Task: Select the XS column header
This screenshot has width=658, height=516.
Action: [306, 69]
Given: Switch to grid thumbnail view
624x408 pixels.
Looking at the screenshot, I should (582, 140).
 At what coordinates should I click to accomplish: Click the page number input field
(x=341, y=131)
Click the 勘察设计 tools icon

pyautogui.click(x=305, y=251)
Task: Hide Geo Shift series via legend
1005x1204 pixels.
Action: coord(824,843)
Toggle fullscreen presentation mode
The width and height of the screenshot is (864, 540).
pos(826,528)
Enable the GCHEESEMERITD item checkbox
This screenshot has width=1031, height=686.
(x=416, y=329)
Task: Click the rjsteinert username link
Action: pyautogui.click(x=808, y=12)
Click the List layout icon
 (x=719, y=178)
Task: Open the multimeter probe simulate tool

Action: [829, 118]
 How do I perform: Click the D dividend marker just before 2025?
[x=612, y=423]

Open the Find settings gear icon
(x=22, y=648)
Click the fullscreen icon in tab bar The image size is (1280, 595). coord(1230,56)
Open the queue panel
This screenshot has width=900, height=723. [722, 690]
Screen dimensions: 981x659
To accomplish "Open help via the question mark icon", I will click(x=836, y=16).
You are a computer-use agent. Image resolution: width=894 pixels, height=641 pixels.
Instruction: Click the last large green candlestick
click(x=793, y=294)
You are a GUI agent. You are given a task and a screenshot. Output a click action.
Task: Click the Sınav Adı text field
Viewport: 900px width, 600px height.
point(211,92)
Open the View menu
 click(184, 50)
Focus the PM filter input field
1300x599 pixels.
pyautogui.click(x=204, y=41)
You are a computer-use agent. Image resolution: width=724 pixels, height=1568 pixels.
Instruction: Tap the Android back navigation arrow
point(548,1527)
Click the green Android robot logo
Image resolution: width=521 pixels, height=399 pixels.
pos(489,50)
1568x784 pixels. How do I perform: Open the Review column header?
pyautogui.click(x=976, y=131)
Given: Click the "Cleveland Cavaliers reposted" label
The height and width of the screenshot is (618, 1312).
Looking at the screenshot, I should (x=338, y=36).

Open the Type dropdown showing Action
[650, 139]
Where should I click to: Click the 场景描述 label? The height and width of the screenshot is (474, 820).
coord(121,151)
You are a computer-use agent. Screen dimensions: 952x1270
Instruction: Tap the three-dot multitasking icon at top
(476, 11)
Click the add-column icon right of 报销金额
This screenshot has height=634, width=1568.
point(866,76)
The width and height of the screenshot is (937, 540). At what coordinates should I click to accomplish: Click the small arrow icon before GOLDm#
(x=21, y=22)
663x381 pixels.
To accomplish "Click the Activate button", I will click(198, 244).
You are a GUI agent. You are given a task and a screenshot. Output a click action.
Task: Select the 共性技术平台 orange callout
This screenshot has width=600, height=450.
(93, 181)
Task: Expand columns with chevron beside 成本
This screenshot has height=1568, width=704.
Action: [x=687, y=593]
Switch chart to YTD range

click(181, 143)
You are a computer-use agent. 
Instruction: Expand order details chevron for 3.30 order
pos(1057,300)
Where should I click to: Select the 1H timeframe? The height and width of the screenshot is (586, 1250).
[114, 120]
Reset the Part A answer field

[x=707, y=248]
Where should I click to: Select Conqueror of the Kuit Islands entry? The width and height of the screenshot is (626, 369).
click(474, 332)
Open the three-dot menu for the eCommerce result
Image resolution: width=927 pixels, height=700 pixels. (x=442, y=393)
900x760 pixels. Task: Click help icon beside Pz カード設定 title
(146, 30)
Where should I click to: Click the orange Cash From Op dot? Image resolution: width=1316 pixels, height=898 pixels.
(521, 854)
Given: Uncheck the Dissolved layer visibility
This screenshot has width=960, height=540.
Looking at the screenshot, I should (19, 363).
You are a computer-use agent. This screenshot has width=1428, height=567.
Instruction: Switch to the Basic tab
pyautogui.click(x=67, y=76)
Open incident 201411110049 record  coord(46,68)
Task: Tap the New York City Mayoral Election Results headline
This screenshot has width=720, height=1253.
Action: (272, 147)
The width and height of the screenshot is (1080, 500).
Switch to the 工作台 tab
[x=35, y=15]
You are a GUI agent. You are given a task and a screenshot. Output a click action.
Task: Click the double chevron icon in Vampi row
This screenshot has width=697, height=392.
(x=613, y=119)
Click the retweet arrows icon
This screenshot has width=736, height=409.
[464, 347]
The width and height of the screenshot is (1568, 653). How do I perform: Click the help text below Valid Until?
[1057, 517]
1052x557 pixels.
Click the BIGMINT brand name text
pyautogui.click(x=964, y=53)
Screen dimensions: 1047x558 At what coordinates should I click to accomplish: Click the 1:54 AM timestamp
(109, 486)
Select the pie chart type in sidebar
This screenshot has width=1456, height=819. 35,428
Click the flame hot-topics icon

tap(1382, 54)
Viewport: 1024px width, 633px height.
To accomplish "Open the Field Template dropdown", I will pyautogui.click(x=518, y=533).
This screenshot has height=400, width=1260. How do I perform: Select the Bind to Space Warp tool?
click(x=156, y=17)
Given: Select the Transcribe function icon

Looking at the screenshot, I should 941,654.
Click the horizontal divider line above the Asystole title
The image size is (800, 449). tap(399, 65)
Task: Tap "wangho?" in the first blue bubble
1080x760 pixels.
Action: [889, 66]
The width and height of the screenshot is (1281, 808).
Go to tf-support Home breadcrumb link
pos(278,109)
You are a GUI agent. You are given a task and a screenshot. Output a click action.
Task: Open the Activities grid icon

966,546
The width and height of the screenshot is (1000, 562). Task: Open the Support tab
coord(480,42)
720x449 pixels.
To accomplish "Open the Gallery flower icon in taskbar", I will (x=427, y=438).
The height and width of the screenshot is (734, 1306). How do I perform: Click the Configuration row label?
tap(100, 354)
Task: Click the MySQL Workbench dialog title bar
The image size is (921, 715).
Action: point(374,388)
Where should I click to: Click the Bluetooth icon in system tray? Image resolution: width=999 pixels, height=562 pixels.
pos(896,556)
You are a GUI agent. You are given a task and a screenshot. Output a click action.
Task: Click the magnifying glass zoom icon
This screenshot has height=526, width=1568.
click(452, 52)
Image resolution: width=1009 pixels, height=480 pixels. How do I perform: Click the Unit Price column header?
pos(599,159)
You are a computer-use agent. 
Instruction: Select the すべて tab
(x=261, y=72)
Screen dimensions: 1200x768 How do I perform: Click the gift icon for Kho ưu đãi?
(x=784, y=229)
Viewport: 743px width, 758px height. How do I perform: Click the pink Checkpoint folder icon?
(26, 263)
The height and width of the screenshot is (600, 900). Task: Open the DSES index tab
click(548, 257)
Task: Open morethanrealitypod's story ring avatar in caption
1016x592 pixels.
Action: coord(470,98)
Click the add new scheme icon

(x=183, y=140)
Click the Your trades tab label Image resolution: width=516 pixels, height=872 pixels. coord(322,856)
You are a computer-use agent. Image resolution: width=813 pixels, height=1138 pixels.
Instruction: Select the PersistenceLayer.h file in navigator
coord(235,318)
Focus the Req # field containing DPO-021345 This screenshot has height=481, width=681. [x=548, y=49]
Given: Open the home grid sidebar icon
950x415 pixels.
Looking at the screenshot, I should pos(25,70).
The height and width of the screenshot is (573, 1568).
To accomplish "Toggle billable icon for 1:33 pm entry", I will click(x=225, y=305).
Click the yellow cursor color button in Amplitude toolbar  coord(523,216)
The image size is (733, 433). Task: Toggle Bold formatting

# # # # #

» **Problem description**: Set down the data once more, word for word.

» **Solution for this problem**:
Task: Select the XS column header
This screenshot has width=658, height=516.
Action: [306, 69]
Given: Switch to grid thumbnail view
624x408 pixels.
Looking at the screenshot, I should (582, 140).
 At what coordinates should I click to accomplish: Click the page number input field
(x=341, y=131)
Click the 勘察设计 tools icon

pyautogui.click(x=305, y=251)
Task: Hide Geo Shift series via legend
1005x1204 pixels.
Action: coord(824,843)
Toggle fullscreen presentation mode
The width and height of the screenshot is (864, 540).
pos(826,528)
Enable the GCHEESEMERITD item checkbox
This screenshot has width=1031, height=686.
(x=416, y=329)
Task: Click the rjsteinert username link
Action: pyautogui.click(x=808, y=12)
Click the List layout icon
 (x=719, y=178)
Task: Open the multimeter probe simulate tool

Action: [829, 118]
 How do I perform: Click the D dividend marker just before 2025?
[x=612, y=423]

Open the Find settings gear icon
(x=22, y=648)
Click the fullscreen icon in tab bar The image size is (1280, 595). coord(1230,56)
Open the queue panel
This screenshot has width=900, height=723. [722, 690]
Screen dimensions: 981x659
To accomplish "Open help via the question mark icon", I will click(x=836, y=16).
You are a computer-use agent. Image resolution: width=894 pixels, height=641 pixels.
Instruction: Click the last large green candlestick
click(x=793, y=294)
You are a GUI agent. You are given a task and a screenshot. Output a click action.
Task: Click the Sınav Adı text field
Viewport: 900px width, 600px height.
point(211,92)
Open the View menu
 click(184, 50)
Focus the PM filter input field
1300x599 pixels.
pyautogui.click(x=204, y=41)
You are a computer-use agent. Image resolution: width=724 pixels, height=1568 pixels.
Instruction: Tap the Android back navigation arrow
point(548,1527)
Click the green Android robot logo
Image resolution: width=521 pixels, height=399 pixels.
pos(489,50)
1568x784 pixels. How do I perform: Open the Review column header?
pyautogui.click(x=976, y=131)
Given: Click the "Cleveland Cavaliers reposted" label
The height and width of the screenshot is (618, 1312).
Looking at the screenshot, I should (x=338, y=36).

Open the Type dropdown showing Action
[650, 139]
Where should I click to: Click the 场景描述 label? The height and width of the screenshot is (474, 820).
coord(121,151)
You are a computer-use agent. Screen dimensions: 952x1270
Instruction: Tap the three-dot multitasking icon at top
(476, 11)
Click the add-column icon right of 报销金额
This screenshot has height=634, width=1568.
point(866,76)
The width and height of the screenshot is (937, 540). At what coordinates should I click to accomplish: Click the small arrow icon before GOLDm#
(x=21, y=22)
663x381 pixels.
To accomplish "Click the Activate button", I will click(198, 244).
You are a GUI agent. You are given a task and a screenshot. Output a click action.
Task: Select the 共性技术平台 orange callout
This screenshot has width=600, height=450.
(93, 181)
Task: Expand columns with chevron beside 成本
This screenshot has height=1568, width=704.
Action: [x=687, y=593]
Switch chart to YTD range

click(181, 143)
You are a computer-use agent. 
Instruction: Expand order details chevron for 3.30 order
pos(1057,300)
Where should I click to: Select the 1H timeframe? The height and width of the screenshot is (586, 1250).
[114, 120]
Reset the Part A answer field

[x=707, y=248]
Where should I click to: Select Conqueror of the Kuit Islands entry? The width and height of the screenshot is (626, 369).
click(474, 332)
Open the three-dot menu for the eCommerce result
Image resolution: width=927 pixels, height=700 pixels. (x=442, y=393)
900x760 pixels. Task: Click help icon beside Pz カード設定 title
(146, 30)
Where should I click to: Click the orange Cash From Op dot? Image resolution: width=1316 pixels, height=898 pixels.
(521, 854)
Given: Uncheck the Dissolved layer visibility
This screenshot has width=960, height=540.
Looking at the screenshot, I should (19, 363).
You are a computer-use agent. This screenshot has width=1428, height=567.
Instruction: Switch to the Basic tab
pyautogui.click(x=67, y=76)
Open incident 201411110049 record  coord(46,68)
Task: Tap the New York City Mayoral Election Results headline
This screenshot has width=720, height=1253.
Action: (272, 147)
The width and height of the screenshot is (1080, 500).
Switch to the 工作台 tab
[x=35, y=15]
You are a GUI agent. You are given a task and a screenshot. Output a click action.
Task: Click the double chevron icon in Vampi row
This screenshot has width=697, height=392.
(x=613, y=119)
Click the retweet arrows icon
This screenshot has width=736, height=409.
[464, 347]
The width and height of the screenshot is (1568, 653). How do I perform: Click the help text below Valid Until?
[1057, 517]
1052x557 pixels.
Click the BIGMINT brand name text
pyautogui.click(x=964, y=53)
Screen dimensions: 1047x558 At what coordinates should I click to accomplish: Click the 1:54 AM timestamp
(109, 486)
Select the pie chart type in sidebar
This screenshot has width=1456, height=819. 35,428
Click the flame hot-topics icon

tap(1382, 54)
Viewport: 1024px width, 633px height.
To accomplish "Open the Field Template dropdown", I will pyautogui.click(x=518, y=533).
This screenshot has height=400, width=1260. How do I perform: Select the Bind to Space Warp tool?
click(x=156, y=17)
Given: Select the Transcribe function icon

Looking at the screenshot, I should 941,654.
Click the horizontal divider line above the Asystole title
The image size is (800, 449). tap(399, 65)
Task: Tap "wangho?" in the first blue bubble
1080x760 pixels.
Action: [889, 66]
The width and height of the screenshot is (1281, 808).
Go to tf-support Home breadcrumb link
pos(278,109)
You are a GUI agent. You are given a task and a screenshot. Output a click action.
Task: Open the Activities grid icon

966,546
The width and height of the screenshot is (1000, 562). Task: Open the Support tab
coord(480,42)
720x449 pixels.
To accomplish "Open the Gallery flower icon in taskbar", I will (x=427, y=438).
The height and width of the screenshot is (734, 1306). How do I perform: Click the Configuration row label?
tap(100, 354)
Task: Click the MySQL Workbench dialog title bar
The image size is (921, 715).
Action: point(374,388)
Where should I click to: Click the Bluetooth icon in system tray? Image resolution: width=999 pixels, height=562 pixels.
pos(896,556)
You are a GUI agent. You are given a task and a screenshot. Output a click action.
Task: Click the magnifying glass zoom icon
This screenshot has height=526, width=1568.
click(452, 52)
Image resolution: width=1009 pixels, height=480 pixels. How do I perform: Click the Unit Price column header?
pos(599,159)
You are a computer-use agent. 
Instruction: Select the すべて tab
(x=261, y=72)
Screen dimensions: 1200x768 How do I perform: Click the gift icon for Kho ưu đãi?
(x=784, y=229)
Viewport: 743px width, 758px height. How do I perform: Click the pink Checkpoint folder icon?
(26, 263)
The height and width of the screenshot is (600, 900). Task: Open the DSES index tab
click(548, 257)
Task: Open morethanrealitypod's story ring avatar in caption
1016x592 pixels.
Action: coord(470,98)
Click the add new scheme icon

(x=183, y=140)
Click the Your trades tab label Image resolution: width=516 pixels, height=872 pixels. coord(322,856)
You are a computer-use agent. Image resolution: width=813 pixels, height=1138 pixels.
Instruction: Select the PersistenceLayer.h file in navigator
coord(235,318)
Focus the Req # field containing DPO-021345 This screenshot has height=481, width=681. [x=548, y=49]
Given: Open the home grid sidebar icon
950x415 pixels.
Looking at the screenshot, I should pos(25,70).
The height and width of the screenshot is (573, 1568).
To accomplish "Toggle billable icon for 1:33 pm entry", I will click(x=225, y=305).
Click the yellow cursor color button in Amplitude toolbar  coord(523,216)
The image size is (733, 433). Task: Toggle Bold formatting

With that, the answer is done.